▶ [Objective]:
Arrange every line of the items below as a numbered list, omitting the blank lines.

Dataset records
>> BEGIN

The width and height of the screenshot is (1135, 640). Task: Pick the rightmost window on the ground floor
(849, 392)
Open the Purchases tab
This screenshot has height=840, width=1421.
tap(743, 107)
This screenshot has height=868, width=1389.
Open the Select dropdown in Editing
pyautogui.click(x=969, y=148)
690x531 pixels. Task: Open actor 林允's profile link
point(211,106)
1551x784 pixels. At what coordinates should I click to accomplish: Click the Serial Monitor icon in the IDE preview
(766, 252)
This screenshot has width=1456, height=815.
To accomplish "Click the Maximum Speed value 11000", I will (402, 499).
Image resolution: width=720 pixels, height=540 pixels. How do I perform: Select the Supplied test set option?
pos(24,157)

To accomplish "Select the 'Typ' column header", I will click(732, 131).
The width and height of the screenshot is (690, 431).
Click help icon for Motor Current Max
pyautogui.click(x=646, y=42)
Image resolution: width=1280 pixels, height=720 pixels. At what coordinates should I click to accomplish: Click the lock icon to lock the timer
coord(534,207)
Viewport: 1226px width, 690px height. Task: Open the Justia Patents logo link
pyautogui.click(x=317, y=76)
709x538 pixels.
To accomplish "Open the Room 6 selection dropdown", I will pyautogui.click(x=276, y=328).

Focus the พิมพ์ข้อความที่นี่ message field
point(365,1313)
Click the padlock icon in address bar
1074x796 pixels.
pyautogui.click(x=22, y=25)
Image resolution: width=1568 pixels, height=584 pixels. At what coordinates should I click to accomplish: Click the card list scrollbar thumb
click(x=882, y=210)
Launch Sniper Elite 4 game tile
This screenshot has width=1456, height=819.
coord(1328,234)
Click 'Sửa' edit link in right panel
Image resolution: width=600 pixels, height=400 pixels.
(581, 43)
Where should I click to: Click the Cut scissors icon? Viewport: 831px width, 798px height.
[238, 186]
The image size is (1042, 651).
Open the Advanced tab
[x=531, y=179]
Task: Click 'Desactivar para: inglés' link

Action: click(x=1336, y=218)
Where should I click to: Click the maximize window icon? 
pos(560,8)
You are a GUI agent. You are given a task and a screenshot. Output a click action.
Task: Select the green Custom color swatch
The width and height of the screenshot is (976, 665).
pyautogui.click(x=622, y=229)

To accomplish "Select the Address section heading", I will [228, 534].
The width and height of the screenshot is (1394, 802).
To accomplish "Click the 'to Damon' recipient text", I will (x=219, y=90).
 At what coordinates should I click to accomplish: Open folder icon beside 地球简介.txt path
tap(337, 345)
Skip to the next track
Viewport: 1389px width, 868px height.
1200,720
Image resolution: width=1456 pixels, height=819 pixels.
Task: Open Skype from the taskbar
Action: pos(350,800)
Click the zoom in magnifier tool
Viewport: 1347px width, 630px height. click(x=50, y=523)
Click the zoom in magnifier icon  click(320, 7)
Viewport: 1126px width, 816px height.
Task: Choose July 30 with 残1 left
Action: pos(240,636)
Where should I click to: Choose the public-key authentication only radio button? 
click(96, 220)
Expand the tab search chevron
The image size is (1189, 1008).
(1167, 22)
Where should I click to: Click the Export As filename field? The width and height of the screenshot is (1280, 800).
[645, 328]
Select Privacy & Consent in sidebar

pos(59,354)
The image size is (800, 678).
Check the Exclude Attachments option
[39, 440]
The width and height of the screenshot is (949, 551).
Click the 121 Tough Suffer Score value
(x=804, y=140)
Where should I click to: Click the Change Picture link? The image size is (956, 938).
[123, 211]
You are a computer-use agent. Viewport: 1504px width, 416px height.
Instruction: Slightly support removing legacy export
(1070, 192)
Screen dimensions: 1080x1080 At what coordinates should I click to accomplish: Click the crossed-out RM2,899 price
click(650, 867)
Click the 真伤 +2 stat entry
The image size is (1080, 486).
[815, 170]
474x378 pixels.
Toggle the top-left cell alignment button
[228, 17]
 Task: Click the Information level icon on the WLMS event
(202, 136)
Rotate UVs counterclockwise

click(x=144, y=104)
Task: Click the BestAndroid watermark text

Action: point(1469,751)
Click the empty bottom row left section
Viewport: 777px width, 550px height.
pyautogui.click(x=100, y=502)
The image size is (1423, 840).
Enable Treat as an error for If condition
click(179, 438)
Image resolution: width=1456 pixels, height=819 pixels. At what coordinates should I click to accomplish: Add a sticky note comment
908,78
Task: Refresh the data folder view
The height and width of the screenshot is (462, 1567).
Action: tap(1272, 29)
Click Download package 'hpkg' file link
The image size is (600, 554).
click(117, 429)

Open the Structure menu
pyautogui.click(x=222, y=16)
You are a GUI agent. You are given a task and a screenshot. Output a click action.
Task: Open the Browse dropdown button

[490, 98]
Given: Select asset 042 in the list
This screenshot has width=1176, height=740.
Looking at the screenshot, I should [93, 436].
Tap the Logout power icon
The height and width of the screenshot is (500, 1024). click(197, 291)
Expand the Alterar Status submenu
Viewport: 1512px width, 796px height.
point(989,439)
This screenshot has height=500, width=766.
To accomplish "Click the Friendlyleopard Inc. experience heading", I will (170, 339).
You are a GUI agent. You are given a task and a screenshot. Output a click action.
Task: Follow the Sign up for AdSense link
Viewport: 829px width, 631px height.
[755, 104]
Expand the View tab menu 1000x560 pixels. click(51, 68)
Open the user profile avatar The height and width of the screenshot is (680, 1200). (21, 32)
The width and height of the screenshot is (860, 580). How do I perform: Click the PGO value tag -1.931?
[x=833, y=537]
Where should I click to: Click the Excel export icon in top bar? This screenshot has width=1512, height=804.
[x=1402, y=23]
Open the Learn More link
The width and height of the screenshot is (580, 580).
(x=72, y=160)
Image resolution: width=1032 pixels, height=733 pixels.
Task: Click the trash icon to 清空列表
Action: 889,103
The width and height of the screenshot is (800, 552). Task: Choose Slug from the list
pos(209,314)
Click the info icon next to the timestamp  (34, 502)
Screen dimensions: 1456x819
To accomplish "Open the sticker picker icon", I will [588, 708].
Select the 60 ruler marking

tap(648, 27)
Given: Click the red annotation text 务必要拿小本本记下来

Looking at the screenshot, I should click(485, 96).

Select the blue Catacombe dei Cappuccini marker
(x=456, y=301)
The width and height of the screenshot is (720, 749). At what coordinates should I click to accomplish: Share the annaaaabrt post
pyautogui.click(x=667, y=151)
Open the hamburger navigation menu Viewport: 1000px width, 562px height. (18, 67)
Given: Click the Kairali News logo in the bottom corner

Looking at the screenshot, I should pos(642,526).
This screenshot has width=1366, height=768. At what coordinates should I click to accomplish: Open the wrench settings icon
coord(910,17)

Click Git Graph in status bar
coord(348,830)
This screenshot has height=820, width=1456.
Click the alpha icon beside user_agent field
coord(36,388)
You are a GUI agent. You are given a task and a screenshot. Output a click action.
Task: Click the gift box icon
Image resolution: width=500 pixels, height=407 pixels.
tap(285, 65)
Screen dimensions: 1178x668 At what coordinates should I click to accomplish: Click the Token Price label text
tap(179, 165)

>> END

▶ [Exercise answer]:
1. The width and height of the screenshot is (1135, 640). Task: Pick the rightmost window on the ground floor
2. (849, 392)
3. Open the Purchases tab
4. This screenshot has height=840, width=1421.
5. tap(743, 107)
6. This screenshot has height=868, width=1389.
7. Open the Select dropdown in Editing
8. pyautogui.click(x=969, y=148)
9. 690x531 pixels. Task: Open actor 林允's profile link
10. point(211,106)
11. 1551x784 pixels. At what coordinates should I click to accomplish: Click the Serial Monitor icon in the IDE preview
12. (766, 252)
13. This screenshot has width=1456, height=815.
14. To accomplish "Click the Maximum Speed value 11000", I will (402, 499).
15. Image resolution: width=720 pixels, height=540 pixels. How do I perform: Select the Supplied test set option?
16. pos(24,157)
17. To accomplish "Select the 'Typ' column header", I will click(732, 131).
18. The width and height of the screenshot is (690, 431).
19. Click help icon for Motor Current Max
20. pyautogui.click(x=646, y=42)
21. Image resolution: width=1280 pixels, height=720 pixels. At what coordinates should I click to accomplish: Click the lock icon to lock the timer
22. coord(534,207)
23. Viewport: 1226px width, 690px height. Task: Open the Justia Patents logo link
24. pyautogui.click(x=317, y=76)
25. 709x538 pixels.
26. To accomplish "Open the Room 6 selection dropdown", I will pyautogui.click(x=276, y=328).
27. Focus the พิมพ์ข้อความที่นี่ message field
28. point(365,1313)
29. Click the padlock icon in address bar
30. 1074x796 pixels.
31. pyautogui.click(x=22, y=25)
32. Image resolution: width=1568 pixels, height=584 pixels. At what coordinates should I click to accomplish: Click the card list scrollbar thumb
33. click(x=882, y=210)
34. Launch Sniper Elite 4 game tile
35. This screenshot has width=1456, height=819.
36. coord(1328,234)
37. Click 'Sửa' edit link in right panel
38. Image resolution: width=600 pixels, height=400 pixels.
39. (581, 43)
40. Where should I click to: Click the Cut scissors icon? Viewport: 831px width, 798px height.
41. [238, 186]
42. The image size is (1042, 651).
43. Open the Advanced tab
44. [x=531, y=179]
45. Task: Click 'Desactivar para: inglés' link
46. Action: click(x=1336, y=218)
47. Where should I click to: Click the maximize window icon? 
48. pos(560,8)
49. You are a GUI agent. You are given a task and a screenshot. Output a click action.
50. Task: Select the green Custom color swatch
51. The width and height of the screenshot is (976, 665).
52. pyautogui.click(x=622, y=229)
53. To accomplish "Select the Address section heading", I will [228, 534].
54. The width and height of the screenshot is (1394, 802).
55. To accomplish "Click the 'to Damon' recipient text", I will (x=219, y=90).
56.  At what coordinates should I click to accomplish: Open folder icon beside 地球简介.txt path
57. tap(337, 345)
58. Skip to the next track
59. Viewport: 1389px width, 868px height.
60. 1200,720
61. Image resolution: width=1456 pixels, height=819 pixels.
62. Task: Open Skype from the taskbar
63. Action: pos(350,800)
64. Click the zoom in magnifier tool
65. Viewport: 1347px width, 630px height. click(x=50, y=523)
66. Click the zoom in magnifier icon  click(320, 7)
67. Viewport: 1126px width, 816px height.
68. Task: Choose July 30 with 残1 left
69. Action: pos(240,636)
70. Where should I click to: Choose the public-key authentication only radio button? 
71. click(96, 220)
72. Expand the tab search chevron
73. The image size is (1189, 1008).
74. (1167, 22)
75. Where should I click to: Click the Export As filename field? The width and height of the screenshot is (1280, 800).
76. [645, 328]
77. Select Privacy & Consent in sidebar
78. pos(59,354)
79. The image size is (800, 678).
80. Check the Exclude Attachments option
81. [39, 440]
82. The width and height of the screenshot is (949, 551).
83. Click the 121 Tough Suffer Score value
84. (x=804, y=140)
85. Where should I click to: Click the Change Picture link? The image size is (956, 938).
86. [123, 211]
87. You are a computer-use agent. Viewport: 1504px width, 416px height.
88. Instruction: Slightly support removing legacy export
89. (1070, 192)
90. Screen dimensions: 1080x1080 At what coordinates should I click to accomplish: Click the crossed-out RM2,899 price
91. click(650, 867)
92. Click the 真伤 +2 stat entry
93. The image size is (1080, 486).
94. [815, 170]
95. 474x378 pixels.
96. Toggle the top-left cell alignment button
97. [228, 17]
98.  Task: Click the Information level icon on the WLMS event
99. (202, 136)
100. Rotate UVs counterclockwise
101. click(x=144, y=104)
102. Task: Click the BestAndroid watermark text
103. Action: point(1469,751)
104. Click the empty bottom row left section
105. Viewport: 777px width, 550px height.
106. pyautogui.click(x=100, y=502)
107. The image size is (1423, 840).
108. Enable Treat as an error for If condition
109. click(179, 438)
110. Image resolution: width=1456 pixels, height=819 pixels. At what coordinates should I click to accomplish: Add a sticky note comment
111. 908,78
112. Task: Refresh the data folder view
113. The height and width of the screenshot is (462, 1567).
114. Action: tap(1272, 29)
115. Click Download package 'hpkg' file link
116. The image size is (600, 554).
117. click(117, 429)
118. Open the Structure menu
119. pyautogui.click(x=222, y=16)
120. You are a GUI agent. You are given a task and a screenshot. Output a click action.
121. Task: Open the Browse dropdown button
122. [490, 98]
123. Given: Select asset 042 in the list
124. This screenshot has width=1176, height=740.
125. Looking at the screenshot, I should [93, 436].
126. Tap the Logout power icon
127. The height and width of the screenshot is (500, 1024). click(197, 291)
128. Expand the Alterar Status submenu
129. Viewport: 1512px width, 796px height.
130. point(989,439)
131. This screenshot has height=500, width=766.
132. To accomplish "Click the Friendlyleopard Inc. experience heading", I will (170, 339).
133. You are a GUI agent. You are given a task and a screenshot. Output a click action.
134. Task: Follow the Sign up for AdSense link
135. Viewport: 829px width, 631px height.
136. [755, 104]
137. Expand the View tab menu 1000x560 pixels. click(51, 68)
138. Open the user profile avatar The height and width of the screenshot is (680, 1200). (21, 32)
139. The width and height of the screenshot is (860, 580). How do I perform: Click the PGO value tag -1.931?
140. [x=833, y=537]
141. Where should I click to: Click the Excel export icon in top bar? This screenshot has width=1512, height=804.
142. [x=1402, y=23]
143. Open the Learn More link
144. The width and height of the screenshot is (580, 580).
145. (x=72, y=160)
146. Image resolution: width=1032 pixels, height=733 pixels.
147. Task: Click the trash icon to 清空列表
148. Action: 889,103
149. The width and height of the screenshot is (800, 552). Task: Choose Slug from the list
150. pos(209,314)
151. Click the info icon next to the timestamp  (34, 502)
152. Screen dimensions: 1456x819
153. To accomplish "Open the sticker picker icon", I will [588, 708].
154. Select the 60 ruler marking
155. tap(648, 27)
156. Given: Click the red annotation text 务必要拿小本本记下来
157. Looking at the screenshot, I should click(485, 96).
158. Select the blue Catacombe dei Cappuccini marker
159. (x=456, y=301)
160. The width and height of the screenshot is (720, 749). At what coordinates should I click to accomplish: Share the annaaaabrt post
161. pyautogui.click(x=667, y=151)
162. Open the hamburger navigation menu Viewport: 1000px width, 562px height. (18, 67)
163. Given: Click the Kairali News logo in the bottom corner
164. Looking at the screenshot, I should pos(642,526).
165. This screenshot has width=1366, height=768. At what coordinates should I click to accomplish: Open the wrench settings icon
166. coord(910,17)
167. Click Git Graph in status bar
168. coord(348,830)
169. This screenshot has height=820, width=1456.
170. Click the alpha icon beside user_agent field
171. coord(36,388)
172. You are a GUI agent. You are given a task and a screenshot. Output a click action.
173. Task: Click the gift box icon
174. Image resolution: width=500 pixels, height=407 pixels.
175. tap(285, 65)
176. Screen dimensions: 1178x668 At what coordinates should I click to accomplish: Click the Token Price label text
177. tap(179, 165)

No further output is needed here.